Evidential game theory
It is possible to define evidential game theory as a natural extension of evidential decision theory to game theory. Given n players and a distribution Ω over pure strategy profiles, let ω∼Ω and define the utility for player i taking action a as E[Ui(ω)|ωi=a].
Let Ω be considered an ϵ-evidential equilibrium when, for each player, E[Ui(ω)]+ϵ≥maxaE[Ui(ω)|ωi=a].
We can say that Ω is an evidential equilibrium if there is a sequence of ϵ-evidential equilibria converging to Ω as ϵ converges to 0. The use of ϵ is necessary to avoid 0/0 in conditional probabilities.
Mutual cooperation in the prisoner's dilemma is actually a valid evidential equilibrium. To see why this is true, let Ωi be a distribution that assigns 1/i probability to mutual defection and (i−1)/i probability to mutual cooperation. Since the expected utility given that you cooperate is higher than the expected utility given that you defect, cooperating is the optimal action. We assign higher probability to both players cooperating as i increases, so we can accordingly make ϵ go to 0 in the limit, making this sequence converge to a distribution where the players always mutually cooperate.
Also note that every Nash equilibrium is an evidential equilibrium. This is because players' actions are independent in a Nash equilibrium, so causal counterfactuals are the same as evidential counterfactuals.
While evidential game theory is not quite the UDT game theory that we would really like, it does seem to be related in that it allows an agent to take into account non-causal interactions between their action and others' actions.
Correlated oracles
We attempted to define the equivalent of correlated equilibrium in the setting of reflective oracles.
An oracle could be described as a function of type M×Q→[0,1]. Alternatively, we could define an oracle distribution to be of type Δ(M×Q→{0,1}), a distribution over deterministic oracles. The reflection principle can be stated almost exactly as before. Let a distribution over deterministic oracles Ω be considered reflective iff P(MO()=1)>p⇒P(O(M,p)=1)=1 P(MO()=0)>1−p⇒P(O(M,p)=0)=1 where O∼Ω is a random variable.
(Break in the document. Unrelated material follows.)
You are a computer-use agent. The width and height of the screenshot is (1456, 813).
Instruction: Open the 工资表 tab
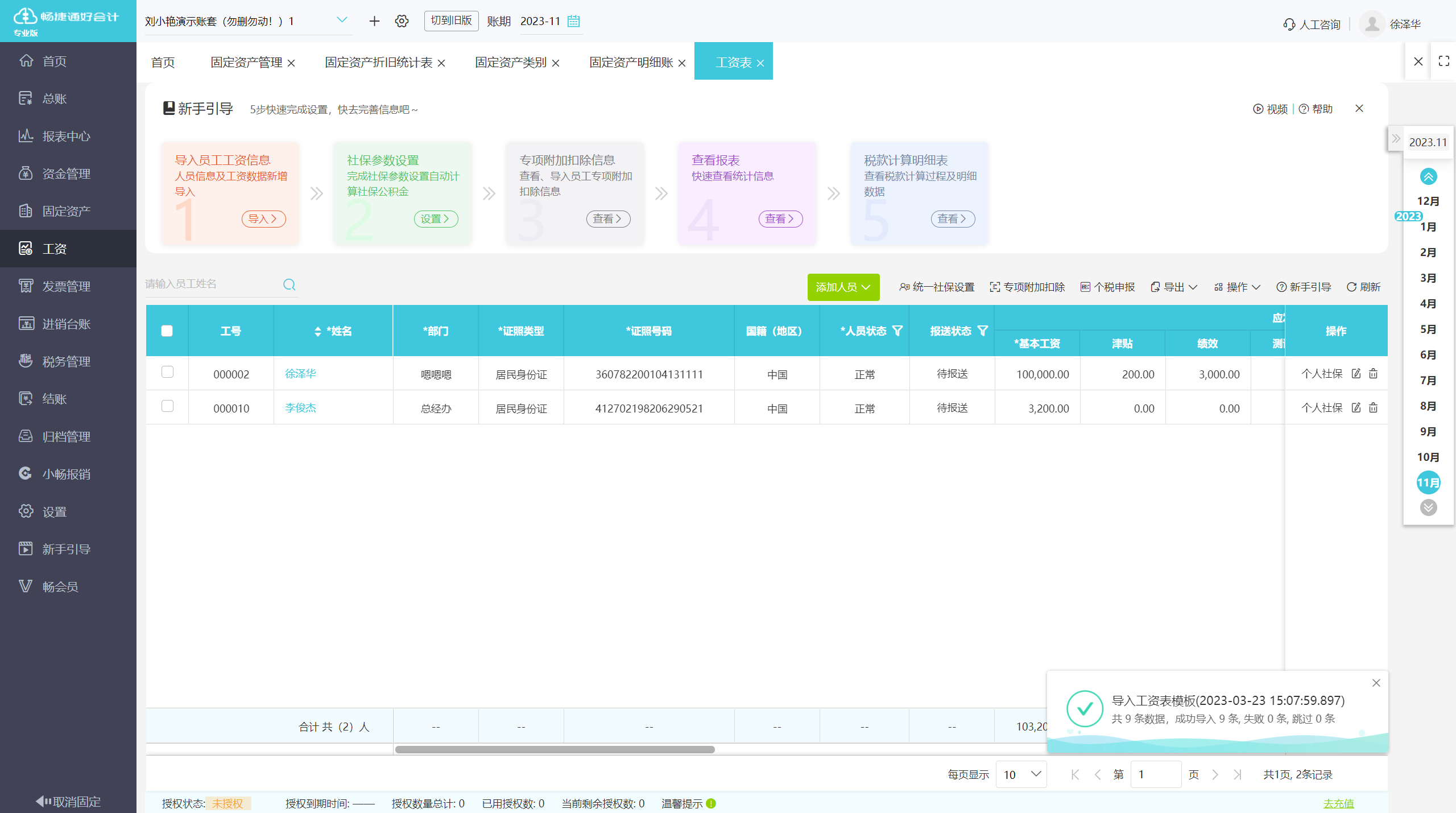click(732, 62)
If we set up game theory the same way we did in the original reflective oracles paper, what resulting equilibrium do we get? This is not actually correlated equilibrium; rather, it's an even more basic extension of Nash equilibrium. I don't know if this has been studied, but I'll call it a "joint Nash equilibrium" for the purposes of this post.
Let Ω be a distribution over pure strategy profiles. Ω is a joint Nash equilibrium iff, for each player i, any action in the support of Ωi maximizes expected utility given that other players' actions are distributed according to Ω−i. Because we construct causal counterfactuals for each of our actions, we ignore correlation between our actions and other players' actions, but we still take into account correlation between other players' actions.
This suggests that we may get additional equilibria (evidential equilibria, correlated equilibria, subjective correlated equilibria, coarse correlated equilibria) by asking different counterfactuals. The counterfactuals must not be causal counterfactuals, because this would lead to equilibria that ignore the correlation between our action and others' actions. We ran out of time before figuring out how to construct these counterfactuals.